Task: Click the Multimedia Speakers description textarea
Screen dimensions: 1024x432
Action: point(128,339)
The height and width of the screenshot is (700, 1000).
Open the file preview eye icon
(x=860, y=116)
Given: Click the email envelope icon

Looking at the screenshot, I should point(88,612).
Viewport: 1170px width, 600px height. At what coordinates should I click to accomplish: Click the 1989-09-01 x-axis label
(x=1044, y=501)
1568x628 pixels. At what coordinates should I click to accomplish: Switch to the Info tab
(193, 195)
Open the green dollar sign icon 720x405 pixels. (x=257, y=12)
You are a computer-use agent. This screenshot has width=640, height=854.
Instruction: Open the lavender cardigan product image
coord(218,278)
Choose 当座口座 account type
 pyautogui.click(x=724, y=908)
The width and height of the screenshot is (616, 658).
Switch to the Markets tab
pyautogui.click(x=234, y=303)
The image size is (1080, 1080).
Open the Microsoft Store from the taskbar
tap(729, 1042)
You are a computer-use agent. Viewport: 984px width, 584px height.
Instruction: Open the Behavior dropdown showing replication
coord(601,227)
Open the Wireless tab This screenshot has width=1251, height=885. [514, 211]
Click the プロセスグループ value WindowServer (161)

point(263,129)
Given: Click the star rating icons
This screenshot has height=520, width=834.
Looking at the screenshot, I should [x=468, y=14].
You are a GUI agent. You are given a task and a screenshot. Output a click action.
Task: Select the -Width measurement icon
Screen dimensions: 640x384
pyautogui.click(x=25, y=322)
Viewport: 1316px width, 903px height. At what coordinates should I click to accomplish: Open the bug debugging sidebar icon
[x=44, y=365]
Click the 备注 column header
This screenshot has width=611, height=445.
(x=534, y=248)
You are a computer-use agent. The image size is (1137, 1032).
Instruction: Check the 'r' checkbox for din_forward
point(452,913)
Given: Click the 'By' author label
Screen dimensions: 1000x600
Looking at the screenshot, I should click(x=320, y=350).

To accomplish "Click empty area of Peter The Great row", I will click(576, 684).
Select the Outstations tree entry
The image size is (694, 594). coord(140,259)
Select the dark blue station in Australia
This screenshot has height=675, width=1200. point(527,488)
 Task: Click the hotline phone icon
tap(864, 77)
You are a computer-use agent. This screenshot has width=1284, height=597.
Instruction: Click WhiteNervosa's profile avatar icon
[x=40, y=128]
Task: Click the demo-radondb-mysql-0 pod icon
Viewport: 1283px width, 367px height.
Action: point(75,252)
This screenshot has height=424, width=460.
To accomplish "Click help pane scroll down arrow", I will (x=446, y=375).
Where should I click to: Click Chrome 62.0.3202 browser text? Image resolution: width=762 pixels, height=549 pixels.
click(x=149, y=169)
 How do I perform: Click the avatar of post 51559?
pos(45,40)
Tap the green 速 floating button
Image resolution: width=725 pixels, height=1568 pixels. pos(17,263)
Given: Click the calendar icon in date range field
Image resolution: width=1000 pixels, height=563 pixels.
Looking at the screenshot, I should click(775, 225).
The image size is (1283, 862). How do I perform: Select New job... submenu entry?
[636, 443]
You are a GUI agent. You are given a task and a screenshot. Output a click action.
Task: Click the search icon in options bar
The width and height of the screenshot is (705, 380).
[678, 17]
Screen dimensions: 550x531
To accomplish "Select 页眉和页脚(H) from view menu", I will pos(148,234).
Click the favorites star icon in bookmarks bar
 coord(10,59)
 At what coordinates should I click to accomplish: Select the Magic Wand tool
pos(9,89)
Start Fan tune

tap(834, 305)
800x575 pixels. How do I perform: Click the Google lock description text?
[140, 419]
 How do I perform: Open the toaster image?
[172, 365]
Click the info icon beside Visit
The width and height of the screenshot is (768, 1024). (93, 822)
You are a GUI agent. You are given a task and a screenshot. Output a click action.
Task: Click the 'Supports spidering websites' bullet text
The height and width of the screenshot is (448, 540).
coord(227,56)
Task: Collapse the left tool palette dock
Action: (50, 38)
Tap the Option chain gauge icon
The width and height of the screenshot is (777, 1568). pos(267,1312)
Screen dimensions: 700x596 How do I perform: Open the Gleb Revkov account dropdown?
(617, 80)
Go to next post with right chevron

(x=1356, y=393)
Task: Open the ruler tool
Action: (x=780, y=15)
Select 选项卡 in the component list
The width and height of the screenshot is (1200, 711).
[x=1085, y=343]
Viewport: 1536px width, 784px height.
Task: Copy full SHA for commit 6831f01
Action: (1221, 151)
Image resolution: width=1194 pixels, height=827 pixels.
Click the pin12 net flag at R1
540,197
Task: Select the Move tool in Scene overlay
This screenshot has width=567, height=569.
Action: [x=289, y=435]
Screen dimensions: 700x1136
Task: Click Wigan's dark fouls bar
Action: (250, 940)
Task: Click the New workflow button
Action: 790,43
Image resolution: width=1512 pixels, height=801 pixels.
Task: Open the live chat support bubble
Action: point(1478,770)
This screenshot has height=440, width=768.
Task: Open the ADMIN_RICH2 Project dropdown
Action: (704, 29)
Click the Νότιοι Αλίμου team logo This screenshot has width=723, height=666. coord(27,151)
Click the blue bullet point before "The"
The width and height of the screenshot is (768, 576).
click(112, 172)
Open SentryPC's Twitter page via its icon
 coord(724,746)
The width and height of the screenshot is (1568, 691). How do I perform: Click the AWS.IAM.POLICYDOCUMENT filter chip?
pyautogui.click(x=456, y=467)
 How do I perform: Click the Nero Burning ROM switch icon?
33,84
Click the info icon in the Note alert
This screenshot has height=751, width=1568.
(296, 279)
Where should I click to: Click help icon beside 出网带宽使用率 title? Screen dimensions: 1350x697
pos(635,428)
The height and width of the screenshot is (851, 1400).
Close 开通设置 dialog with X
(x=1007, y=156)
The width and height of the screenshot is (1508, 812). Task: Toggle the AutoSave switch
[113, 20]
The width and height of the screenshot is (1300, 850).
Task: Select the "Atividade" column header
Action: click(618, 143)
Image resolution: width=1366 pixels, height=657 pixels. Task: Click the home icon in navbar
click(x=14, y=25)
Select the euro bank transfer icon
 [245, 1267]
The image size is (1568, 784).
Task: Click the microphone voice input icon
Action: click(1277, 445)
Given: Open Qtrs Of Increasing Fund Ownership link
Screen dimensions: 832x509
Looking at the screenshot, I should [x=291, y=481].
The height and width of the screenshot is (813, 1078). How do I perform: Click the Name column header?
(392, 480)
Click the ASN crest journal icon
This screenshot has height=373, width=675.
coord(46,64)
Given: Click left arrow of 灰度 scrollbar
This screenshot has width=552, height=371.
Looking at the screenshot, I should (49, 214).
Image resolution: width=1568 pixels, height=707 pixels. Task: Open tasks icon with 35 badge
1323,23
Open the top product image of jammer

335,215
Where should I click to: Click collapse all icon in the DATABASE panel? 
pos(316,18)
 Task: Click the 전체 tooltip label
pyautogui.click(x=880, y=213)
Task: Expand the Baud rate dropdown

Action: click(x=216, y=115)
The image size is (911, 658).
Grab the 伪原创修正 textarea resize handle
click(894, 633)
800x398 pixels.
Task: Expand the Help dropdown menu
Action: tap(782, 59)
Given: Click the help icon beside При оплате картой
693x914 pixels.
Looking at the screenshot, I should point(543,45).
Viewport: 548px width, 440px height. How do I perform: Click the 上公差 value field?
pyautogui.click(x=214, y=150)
#####
- ASSIGNMENT
Lines holding the string "arrow" must be copied out of the entries above.

- ANSWER TO THIS TASK
To accomplish "Click help pane scroll down arrow", I will (x=446, y=375).
Given: Click left arrow of 灰度 scrollbar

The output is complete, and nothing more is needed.